(Beginning of Exercise material)
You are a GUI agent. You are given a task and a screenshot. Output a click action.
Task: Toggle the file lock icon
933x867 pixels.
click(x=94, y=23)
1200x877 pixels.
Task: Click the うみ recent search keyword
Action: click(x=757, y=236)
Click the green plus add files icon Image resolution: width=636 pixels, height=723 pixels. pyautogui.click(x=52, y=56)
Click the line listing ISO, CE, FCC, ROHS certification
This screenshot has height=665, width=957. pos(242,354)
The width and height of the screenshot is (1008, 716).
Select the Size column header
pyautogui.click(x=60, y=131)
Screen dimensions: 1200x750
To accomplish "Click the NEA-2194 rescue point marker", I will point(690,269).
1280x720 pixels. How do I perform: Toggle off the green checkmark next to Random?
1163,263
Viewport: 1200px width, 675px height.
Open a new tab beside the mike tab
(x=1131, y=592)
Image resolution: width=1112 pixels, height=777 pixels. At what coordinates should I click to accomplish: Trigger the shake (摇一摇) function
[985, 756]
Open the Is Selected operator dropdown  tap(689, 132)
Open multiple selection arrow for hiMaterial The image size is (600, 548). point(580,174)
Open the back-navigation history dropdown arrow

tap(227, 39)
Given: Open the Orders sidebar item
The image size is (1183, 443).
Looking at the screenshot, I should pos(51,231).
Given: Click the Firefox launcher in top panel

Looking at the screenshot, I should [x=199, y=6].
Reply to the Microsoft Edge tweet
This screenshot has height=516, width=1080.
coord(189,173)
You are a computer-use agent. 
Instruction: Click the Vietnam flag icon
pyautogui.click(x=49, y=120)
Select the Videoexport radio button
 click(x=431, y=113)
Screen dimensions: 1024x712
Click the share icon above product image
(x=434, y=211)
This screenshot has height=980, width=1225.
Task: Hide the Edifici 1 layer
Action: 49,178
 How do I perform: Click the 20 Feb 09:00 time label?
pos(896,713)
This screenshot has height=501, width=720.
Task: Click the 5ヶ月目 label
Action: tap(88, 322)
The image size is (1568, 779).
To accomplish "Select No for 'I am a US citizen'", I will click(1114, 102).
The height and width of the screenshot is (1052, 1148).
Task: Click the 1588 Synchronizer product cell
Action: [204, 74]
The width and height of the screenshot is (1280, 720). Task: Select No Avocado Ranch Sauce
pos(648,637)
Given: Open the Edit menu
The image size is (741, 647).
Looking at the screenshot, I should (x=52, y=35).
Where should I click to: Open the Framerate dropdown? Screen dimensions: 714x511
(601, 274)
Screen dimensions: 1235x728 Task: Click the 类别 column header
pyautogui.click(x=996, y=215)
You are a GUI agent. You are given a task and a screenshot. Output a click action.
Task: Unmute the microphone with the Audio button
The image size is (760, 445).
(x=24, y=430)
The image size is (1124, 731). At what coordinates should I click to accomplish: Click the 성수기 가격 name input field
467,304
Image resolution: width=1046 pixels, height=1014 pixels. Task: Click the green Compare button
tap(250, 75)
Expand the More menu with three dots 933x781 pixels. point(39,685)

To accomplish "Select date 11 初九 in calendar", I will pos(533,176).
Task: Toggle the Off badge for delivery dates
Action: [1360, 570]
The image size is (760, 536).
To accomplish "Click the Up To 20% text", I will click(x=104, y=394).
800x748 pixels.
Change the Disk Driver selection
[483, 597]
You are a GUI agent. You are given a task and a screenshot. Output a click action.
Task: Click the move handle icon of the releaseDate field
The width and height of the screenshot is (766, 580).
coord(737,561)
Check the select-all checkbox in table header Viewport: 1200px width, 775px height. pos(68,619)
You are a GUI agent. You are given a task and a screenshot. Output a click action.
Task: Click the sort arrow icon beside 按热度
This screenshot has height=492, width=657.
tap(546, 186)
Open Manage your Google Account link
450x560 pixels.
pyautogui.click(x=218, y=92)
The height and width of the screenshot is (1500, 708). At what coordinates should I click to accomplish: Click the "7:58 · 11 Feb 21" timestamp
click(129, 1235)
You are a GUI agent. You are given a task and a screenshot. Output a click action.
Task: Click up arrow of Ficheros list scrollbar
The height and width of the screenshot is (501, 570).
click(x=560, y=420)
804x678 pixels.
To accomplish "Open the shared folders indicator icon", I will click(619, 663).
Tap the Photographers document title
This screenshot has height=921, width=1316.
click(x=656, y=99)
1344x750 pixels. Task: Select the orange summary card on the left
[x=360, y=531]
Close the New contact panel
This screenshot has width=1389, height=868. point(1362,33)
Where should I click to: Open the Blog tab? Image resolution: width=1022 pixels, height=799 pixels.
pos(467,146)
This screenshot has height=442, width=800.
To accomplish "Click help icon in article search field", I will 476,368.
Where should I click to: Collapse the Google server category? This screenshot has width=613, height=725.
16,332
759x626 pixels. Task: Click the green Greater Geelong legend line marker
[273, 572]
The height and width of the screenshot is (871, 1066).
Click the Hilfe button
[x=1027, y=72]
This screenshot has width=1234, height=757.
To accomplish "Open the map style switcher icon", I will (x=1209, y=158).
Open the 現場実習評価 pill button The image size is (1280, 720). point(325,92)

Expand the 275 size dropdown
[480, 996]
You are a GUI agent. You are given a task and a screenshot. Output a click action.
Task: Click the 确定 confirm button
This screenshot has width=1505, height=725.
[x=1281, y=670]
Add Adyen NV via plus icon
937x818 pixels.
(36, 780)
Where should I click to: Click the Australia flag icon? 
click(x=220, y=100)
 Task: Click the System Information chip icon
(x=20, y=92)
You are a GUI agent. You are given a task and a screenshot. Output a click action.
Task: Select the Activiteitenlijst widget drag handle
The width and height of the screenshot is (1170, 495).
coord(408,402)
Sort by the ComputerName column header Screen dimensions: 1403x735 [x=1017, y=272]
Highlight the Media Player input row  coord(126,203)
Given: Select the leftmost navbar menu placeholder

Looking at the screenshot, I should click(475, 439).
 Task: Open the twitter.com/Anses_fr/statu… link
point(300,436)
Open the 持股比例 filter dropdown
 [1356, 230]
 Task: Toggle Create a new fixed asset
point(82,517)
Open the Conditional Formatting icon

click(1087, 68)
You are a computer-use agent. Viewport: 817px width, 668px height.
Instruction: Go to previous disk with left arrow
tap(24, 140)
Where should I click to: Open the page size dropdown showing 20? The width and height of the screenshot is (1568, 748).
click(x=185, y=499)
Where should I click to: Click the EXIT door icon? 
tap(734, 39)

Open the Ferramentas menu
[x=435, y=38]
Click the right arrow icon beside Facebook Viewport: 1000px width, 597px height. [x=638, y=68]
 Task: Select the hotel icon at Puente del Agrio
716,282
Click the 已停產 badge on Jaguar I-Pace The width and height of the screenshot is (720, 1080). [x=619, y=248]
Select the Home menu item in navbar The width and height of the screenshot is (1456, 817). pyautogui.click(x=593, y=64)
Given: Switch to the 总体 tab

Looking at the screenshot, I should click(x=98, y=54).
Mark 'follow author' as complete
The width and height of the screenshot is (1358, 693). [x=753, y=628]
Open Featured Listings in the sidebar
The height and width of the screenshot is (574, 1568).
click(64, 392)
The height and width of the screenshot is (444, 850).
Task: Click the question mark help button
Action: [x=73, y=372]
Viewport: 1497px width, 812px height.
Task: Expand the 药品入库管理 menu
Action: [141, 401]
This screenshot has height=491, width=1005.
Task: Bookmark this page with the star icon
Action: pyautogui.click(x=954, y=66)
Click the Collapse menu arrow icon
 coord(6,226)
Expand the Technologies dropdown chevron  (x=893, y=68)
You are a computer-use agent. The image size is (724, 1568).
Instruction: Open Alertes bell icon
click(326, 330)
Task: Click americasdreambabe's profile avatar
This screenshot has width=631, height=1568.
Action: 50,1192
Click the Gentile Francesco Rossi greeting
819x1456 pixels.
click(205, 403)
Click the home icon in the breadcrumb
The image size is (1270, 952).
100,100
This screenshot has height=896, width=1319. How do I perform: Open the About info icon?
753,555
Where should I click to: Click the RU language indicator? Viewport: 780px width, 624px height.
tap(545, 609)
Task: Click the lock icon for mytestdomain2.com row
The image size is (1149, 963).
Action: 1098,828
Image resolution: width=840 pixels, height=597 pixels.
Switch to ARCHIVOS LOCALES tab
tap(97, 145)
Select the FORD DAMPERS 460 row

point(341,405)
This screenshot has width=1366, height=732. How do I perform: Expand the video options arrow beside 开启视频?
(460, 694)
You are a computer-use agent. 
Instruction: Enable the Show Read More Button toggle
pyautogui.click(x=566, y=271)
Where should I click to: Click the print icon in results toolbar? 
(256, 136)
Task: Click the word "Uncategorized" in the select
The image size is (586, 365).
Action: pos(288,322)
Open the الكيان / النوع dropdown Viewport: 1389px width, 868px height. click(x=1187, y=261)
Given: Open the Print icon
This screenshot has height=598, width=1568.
(End of Exercise material)
Task prompt -> Return exactly the lines above from the line that has "The image size is (760, 445)." through the line that has "Task: Click the sort arrow icon beside 按热度", inclusive, and nothing else.

Task output ->
The image size is (760, 445).
(x=24, y=430)
The image size is (1124, 731). At what coordinates should I click to accomplish: Click the 성수기 가격 name input field
467,304
Image resolution: width=1046 pixels, height=1014 pixels. Task: Click the green Compare button
tap(250, 75)
Expand the More menu with three dots 933x781 pixels. point(39,685)

To accomplish "Select date 11 初九 in calendar", I will pos(533,176).
Task: Toggle the Off badge for delivery dates
Action: [1360, 570]
The image size is (760, 536).
To accomplish "Click the Up To 20% text", I will click(x=104, y=394).
800x748 pixels.
Change the Disk Driver selection
[483, 597]
You are a GUI agent. You are given a task and a screenshot. Output a click action.
Task: Click the move handle icon of the releaseDate field
The width and height of the screenshot is (766, 580).
coord(737,561)
Check the select-all checkbox in table header Viewport: 1200px width, 775px height. pos(68,619)
You are a GUI agent. You are given a task and a screenshot. Output a click action.
Task: Click the sort arrow icon beside 按热度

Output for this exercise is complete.